Hartmut Berghoff haben diese Ergebnisse genauso überrascht wie die Forscher selbst. Der 52-Jährige leitet das Deutsche Historische Institut in Washington D.C. Immer wieder widmet sich der Professor Themen des Nationalsozialismus. Momentan forscht er zu der Konsumgeschichte der braunen Diktatur. Berghoff schrieb schon im Jahr 2000 über das "lokale Erinnern" historischer Begebenheiten (Fritz K. Ein deutsches Leben im 20. Jahrhundert. DVA).
SZ: Herr Berghoff, Ihre Kollegen vom United States Holocaust Memorial Museum kamen auf 42.500 deutsche Gefangenenlager - eine Zahl, die allein der Forschung bislang Bekannte übersteigt. Hat all die Jahrzehnte vorher niemand nachgezählt?
Hartmut Berghoff: Es gibt inzwischen mehr Quellen, wie das Archiv des Internationalen Suchdienstes des Roten Kreuzes in Bad Arolsen, dessen Bestände erst seit 2008 eingehend ausgewertet werden. Dazu kommt noch die Art, wie man zählt. In diesem Fall greift eine sehr weite Definition von Lager.
Lager bedeutet in diesem Fall nicht Konzentrationslager.
Richtig. Von den KZs gab es etwa 980. Für die Enzyklopädie haben die Kollegen auch andere Lager mit einbezogen: Außenkommandos, Erziehungslager, Zwangsarbeitslager, Zigeunerlager, Durchgangslager und so weiter. Teilweise waren diese Lager relativ klein und bestanden nicht sehr lange. Manchmal existierten sie nur wenige Monate.
Inwiefern muss die Geschichte des Holocausts nun umgeschrieben werden?
Die große Anzahl der Lager hat uns alle überrascht, aber das Grauen der NS-Zeit wird dadurch nicht größer. Die Zahl der Opfer ändert sich ja nicht mit der Frage, ob sie in einem großen Lager oder mehreren kleinen Lagern gelitten haben. Was sich aber verändert hat, ist ein anderer Aspekt: Das Netz des braunen Terrors war viel enger geflochten, als wir bislang wussten. Die Deutschen implementierten ihr Lagersystem flächendeckend. Das ist ein wichtiger Befund.
Ist die nach dem Krieg oft zur Schau gestellte Unwissenheit der Deutschen damit entlarvt?
1944 wird es in Deutschland kaum einen Ort gegeben haben, wo es nicht irgendeine Art von Lager gab.
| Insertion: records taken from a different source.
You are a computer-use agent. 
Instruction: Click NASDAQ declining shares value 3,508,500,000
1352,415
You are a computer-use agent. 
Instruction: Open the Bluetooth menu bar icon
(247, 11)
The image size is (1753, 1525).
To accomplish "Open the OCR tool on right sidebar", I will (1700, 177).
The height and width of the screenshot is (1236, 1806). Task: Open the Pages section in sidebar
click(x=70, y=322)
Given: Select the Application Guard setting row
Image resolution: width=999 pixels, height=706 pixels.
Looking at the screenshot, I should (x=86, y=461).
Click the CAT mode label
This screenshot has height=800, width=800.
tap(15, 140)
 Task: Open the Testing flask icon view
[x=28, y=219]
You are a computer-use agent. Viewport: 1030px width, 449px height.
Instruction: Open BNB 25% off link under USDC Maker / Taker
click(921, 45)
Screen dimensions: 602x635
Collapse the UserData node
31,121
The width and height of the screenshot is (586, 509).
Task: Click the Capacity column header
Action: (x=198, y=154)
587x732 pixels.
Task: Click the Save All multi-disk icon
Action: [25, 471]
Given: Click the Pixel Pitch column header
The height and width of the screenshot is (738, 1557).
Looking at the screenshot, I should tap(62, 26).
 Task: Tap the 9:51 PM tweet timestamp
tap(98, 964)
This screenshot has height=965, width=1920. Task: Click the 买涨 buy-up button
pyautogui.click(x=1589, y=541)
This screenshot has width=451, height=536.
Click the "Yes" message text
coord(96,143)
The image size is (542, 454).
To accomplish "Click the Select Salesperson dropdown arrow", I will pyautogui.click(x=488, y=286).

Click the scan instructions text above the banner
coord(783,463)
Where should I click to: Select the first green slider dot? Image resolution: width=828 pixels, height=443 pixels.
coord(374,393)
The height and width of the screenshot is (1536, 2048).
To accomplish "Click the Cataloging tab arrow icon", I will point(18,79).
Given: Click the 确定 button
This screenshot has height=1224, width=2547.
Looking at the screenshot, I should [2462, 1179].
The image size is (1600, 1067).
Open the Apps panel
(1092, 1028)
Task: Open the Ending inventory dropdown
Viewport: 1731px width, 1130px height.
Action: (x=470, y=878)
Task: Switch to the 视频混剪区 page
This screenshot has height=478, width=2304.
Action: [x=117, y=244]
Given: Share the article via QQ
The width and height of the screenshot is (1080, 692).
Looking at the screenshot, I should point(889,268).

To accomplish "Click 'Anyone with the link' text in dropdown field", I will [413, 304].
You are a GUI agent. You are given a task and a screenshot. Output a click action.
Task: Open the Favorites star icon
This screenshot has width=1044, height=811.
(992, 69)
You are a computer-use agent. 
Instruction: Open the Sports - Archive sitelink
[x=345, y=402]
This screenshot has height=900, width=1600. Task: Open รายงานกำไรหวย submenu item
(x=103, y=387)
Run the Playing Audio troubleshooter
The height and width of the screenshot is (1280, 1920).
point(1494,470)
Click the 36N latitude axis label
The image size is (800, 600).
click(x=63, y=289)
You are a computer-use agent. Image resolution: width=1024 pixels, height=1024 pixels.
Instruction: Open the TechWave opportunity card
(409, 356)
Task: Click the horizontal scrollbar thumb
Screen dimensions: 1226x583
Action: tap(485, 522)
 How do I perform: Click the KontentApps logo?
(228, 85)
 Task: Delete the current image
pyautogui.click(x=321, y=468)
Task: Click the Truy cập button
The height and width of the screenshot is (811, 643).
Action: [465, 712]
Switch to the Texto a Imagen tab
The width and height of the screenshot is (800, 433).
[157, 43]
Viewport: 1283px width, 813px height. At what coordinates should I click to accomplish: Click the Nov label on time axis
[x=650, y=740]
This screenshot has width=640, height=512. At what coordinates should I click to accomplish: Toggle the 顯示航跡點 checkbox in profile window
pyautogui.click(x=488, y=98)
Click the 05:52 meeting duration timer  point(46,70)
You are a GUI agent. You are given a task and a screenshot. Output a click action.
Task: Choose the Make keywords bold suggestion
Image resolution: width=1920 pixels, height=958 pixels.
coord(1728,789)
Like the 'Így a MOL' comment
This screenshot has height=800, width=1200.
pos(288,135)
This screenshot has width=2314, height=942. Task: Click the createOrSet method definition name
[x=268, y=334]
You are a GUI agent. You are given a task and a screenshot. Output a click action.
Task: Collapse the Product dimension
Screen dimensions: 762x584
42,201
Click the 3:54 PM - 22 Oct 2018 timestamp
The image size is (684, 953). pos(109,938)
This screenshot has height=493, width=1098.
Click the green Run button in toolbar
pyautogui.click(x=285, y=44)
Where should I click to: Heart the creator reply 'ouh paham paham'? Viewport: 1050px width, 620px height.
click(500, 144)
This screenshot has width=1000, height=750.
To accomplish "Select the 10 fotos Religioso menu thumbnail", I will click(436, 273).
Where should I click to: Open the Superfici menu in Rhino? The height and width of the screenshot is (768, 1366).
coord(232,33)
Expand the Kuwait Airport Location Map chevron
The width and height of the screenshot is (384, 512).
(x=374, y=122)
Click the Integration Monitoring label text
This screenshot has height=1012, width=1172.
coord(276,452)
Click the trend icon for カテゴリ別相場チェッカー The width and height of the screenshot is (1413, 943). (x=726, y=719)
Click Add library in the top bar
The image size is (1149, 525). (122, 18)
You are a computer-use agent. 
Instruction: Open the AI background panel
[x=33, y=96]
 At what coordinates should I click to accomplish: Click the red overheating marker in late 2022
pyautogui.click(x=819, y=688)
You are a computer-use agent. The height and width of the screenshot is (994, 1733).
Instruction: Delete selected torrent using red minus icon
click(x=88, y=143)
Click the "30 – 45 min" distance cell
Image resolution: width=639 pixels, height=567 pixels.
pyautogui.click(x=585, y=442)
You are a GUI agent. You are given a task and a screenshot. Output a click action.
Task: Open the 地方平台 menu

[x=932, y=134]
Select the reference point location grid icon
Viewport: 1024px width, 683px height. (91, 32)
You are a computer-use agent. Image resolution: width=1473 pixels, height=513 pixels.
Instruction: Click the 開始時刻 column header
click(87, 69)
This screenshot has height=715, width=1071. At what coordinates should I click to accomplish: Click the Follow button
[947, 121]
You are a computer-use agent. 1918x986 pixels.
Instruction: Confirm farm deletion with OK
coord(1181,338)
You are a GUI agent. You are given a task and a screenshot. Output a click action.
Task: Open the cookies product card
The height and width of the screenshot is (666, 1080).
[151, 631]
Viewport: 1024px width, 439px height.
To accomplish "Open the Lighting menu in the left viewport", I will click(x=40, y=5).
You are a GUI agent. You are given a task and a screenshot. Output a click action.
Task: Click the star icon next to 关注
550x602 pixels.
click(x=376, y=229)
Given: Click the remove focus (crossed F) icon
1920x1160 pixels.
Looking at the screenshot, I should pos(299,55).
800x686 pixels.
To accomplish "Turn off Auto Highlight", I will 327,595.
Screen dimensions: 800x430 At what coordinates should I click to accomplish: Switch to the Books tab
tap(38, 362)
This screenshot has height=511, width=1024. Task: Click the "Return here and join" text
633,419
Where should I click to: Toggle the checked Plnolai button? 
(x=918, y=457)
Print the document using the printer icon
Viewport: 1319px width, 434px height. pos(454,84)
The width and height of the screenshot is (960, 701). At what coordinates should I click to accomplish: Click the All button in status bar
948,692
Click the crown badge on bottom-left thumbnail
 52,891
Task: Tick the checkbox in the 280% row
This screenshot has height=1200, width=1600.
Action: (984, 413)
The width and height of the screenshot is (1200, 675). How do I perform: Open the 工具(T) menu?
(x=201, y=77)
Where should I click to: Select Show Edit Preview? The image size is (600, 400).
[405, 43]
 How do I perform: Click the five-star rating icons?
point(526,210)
Das bedeutet aber nicht, dass alle Deutschen von der systematischen Vernichtung von Menschen in Auschwitz wussten. Übersehen werden konnten die NS-Opfer vor Ort aber nicht. Die Häftlinge gehörten zum deutschen Alltag.
Was bekam die Zivilbevölkerung zu Gesicht?
Ausgemergelte Menschen in Häftlingskleidung, die Zwangsarbeit leisten mussten. In den zerbombten Städten hatten sie vor den Augen der Zivilbevölkerung den Schutt wegzuräumen. Die Aufpasser haben offen geprügelt und auch getötet. Die Deutschen konnten sehen: Hier passieren schreckliche Dinge.
Wie reagierte die Bevölkerung auf solche Szenen?
Unterschiedlich. Manche steckten den ausgehungerten Häftlingen Nahrungsmittel zu. Andere verhielten sich wie der verlängerte Arm der Bewacher und halfen dabei, Flüchtige einzufangen oder umzubringen. Das interessante dabei ist: All das passierte nicht abgegrenzt, weit weg, irgendwo in Osteuropa. All das passierte mittendrin.
Das Holocaust Memorial Museum hat die Studie noch nicht abgeschlossen. Erwarten Sie, dass die Zahl der Nazi-Lager noch weiter steigt?
Ich gehe davon aus, dass künftig noch weitere Orte bekannt werden. Je mehr die Wissenschaft noch bislang unzugängliche Quellen auswerten kann, desto mehr dürfte publik werden.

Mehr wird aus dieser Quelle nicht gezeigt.